A payaos is a type of fish aggregating device used in Southeast Asia, particularly in the Philippines. Payaos were traditionally bamboo rafts for handline fishing before World War II, but modern steel payaos use fish lights and fish location sonar to increase yields. While payaos fishing is sustainable on a small scale, the large scale, modern applications have been linked to adverse impacts on fish stocks.
A traditional payaos is a simply constructed bamboo raft with a superstructure at or just below the waterline, most commonly constructed of palm fronds. Using hand-line fishing, fishermen take advantage of pelagic fish's attraction to floating objects. Large tuna can be caught in this manner at depths of under 300 meters, far shallower than by contemporary methods like purse seineing. Before World War II anchored and drifting payaos were deployed in all Philippines regional waters barring the east, where strong currents prohibited it. Payaos are frequently anchored in the coastal waters, passively fishing for migrating fish.
The chronic overfishing of regional Philippine waters, combined with the low impact of shallow-water payaos fishing, has led to the establishment of the Tuna Productivity Project in Davao Gulf. This will encourage traditional and environmentally sound fishing, and aims to decrease the catch of juvenile fish.
The traditional payaos has been adapted to meet the demand for commercially sized catches. They are now commonly used in conjunction with purse seineers, pump boats, and gillnet fishing. The success of these methods has greatly increased the pressure on fish stocks. The use of lighted payaos to attract fish has also had a large impact on catch size and profitability, and by the 1980s over 2,000 commercial payaos were being used in the Moro Gulf alone. By this time most other South Pacific nations had payaos programs and were seeking to improve their designs for increased durability for use in open ocean environments.
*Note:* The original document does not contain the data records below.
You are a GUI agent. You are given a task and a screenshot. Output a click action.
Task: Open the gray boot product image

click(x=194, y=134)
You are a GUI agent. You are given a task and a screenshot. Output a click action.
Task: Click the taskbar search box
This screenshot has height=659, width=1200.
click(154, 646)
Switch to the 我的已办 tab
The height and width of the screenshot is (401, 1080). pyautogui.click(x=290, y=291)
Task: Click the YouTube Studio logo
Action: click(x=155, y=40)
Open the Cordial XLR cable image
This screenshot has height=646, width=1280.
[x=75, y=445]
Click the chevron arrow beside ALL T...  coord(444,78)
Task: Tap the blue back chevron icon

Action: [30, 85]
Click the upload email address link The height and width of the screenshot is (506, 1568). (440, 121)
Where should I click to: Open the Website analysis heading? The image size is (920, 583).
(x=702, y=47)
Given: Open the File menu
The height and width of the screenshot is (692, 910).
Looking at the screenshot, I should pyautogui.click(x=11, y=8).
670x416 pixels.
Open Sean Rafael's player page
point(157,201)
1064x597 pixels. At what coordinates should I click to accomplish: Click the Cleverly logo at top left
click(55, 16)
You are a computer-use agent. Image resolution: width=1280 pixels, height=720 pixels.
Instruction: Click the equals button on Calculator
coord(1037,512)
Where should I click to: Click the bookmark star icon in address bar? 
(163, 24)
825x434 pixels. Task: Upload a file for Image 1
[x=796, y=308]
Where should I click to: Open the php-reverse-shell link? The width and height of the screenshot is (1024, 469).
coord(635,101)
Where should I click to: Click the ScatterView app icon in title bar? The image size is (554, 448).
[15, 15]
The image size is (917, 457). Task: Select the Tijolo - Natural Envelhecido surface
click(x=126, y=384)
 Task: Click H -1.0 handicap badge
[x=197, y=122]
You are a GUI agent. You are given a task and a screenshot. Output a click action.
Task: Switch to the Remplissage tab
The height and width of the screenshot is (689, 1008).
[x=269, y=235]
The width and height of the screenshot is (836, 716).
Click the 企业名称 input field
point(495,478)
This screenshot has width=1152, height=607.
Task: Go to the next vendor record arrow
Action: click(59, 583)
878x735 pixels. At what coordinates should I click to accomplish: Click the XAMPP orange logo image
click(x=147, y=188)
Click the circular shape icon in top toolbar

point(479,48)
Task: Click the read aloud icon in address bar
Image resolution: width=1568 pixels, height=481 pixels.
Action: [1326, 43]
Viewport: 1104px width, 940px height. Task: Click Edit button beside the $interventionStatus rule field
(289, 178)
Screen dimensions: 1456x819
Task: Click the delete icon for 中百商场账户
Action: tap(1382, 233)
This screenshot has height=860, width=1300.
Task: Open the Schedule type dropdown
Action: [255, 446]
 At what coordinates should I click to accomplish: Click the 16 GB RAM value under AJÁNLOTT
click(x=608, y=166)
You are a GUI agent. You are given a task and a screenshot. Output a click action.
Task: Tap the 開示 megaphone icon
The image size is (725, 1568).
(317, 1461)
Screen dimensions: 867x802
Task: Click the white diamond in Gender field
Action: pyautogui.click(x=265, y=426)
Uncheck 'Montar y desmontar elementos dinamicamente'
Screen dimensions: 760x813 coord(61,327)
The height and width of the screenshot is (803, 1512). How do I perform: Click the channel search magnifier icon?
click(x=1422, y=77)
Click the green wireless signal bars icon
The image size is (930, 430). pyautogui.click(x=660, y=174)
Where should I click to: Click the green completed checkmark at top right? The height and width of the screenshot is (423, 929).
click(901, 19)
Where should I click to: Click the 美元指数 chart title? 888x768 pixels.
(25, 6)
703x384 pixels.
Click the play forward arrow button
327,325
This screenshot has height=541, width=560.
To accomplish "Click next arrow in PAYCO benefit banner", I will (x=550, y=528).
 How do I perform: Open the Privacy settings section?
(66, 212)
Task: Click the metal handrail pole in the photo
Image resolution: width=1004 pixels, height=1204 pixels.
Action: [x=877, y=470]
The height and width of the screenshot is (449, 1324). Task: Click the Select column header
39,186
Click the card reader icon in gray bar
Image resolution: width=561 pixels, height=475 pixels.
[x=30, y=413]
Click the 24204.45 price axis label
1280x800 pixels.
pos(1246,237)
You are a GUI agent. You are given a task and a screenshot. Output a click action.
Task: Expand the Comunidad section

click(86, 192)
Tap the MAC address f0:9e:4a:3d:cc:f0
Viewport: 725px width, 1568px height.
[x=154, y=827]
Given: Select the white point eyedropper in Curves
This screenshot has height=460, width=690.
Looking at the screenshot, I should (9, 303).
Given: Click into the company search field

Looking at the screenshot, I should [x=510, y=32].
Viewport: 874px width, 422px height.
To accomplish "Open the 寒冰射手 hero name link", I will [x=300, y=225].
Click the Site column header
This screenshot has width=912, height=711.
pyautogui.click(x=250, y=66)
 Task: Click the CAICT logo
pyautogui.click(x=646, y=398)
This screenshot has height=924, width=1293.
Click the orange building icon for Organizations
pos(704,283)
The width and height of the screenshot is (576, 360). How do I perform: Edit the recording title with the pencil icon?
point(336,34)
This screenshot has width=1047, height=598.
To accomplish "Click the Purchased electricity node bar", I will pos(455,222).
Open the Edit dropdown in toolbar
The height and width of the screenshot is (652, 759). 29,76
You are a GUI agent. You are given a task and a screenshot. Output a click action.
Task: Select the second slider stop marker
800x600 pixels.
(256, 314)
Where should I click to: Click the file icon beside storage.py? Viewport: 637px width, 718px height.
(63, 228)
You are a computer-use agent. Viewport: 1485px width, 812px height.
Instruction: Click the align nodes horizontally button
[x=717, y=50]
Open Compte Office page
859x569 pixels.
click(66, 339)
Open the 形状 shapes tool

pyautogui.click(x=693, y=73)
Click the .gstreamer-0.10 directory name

In particular, the drifting payaos using seines, as well as the lighted anchored payaos, catch juvenile tuna and byproduct fish, thereby affecting the lifecycle of the tuna beyond the simple loss of numbers from the catch.
No international policy has been set on the placement of payaos, and many are currently deployed in sea lanes, presenting a navigational hazard. The replacement of bamboo with steel cages has also increased potential danger from collision and entanglement.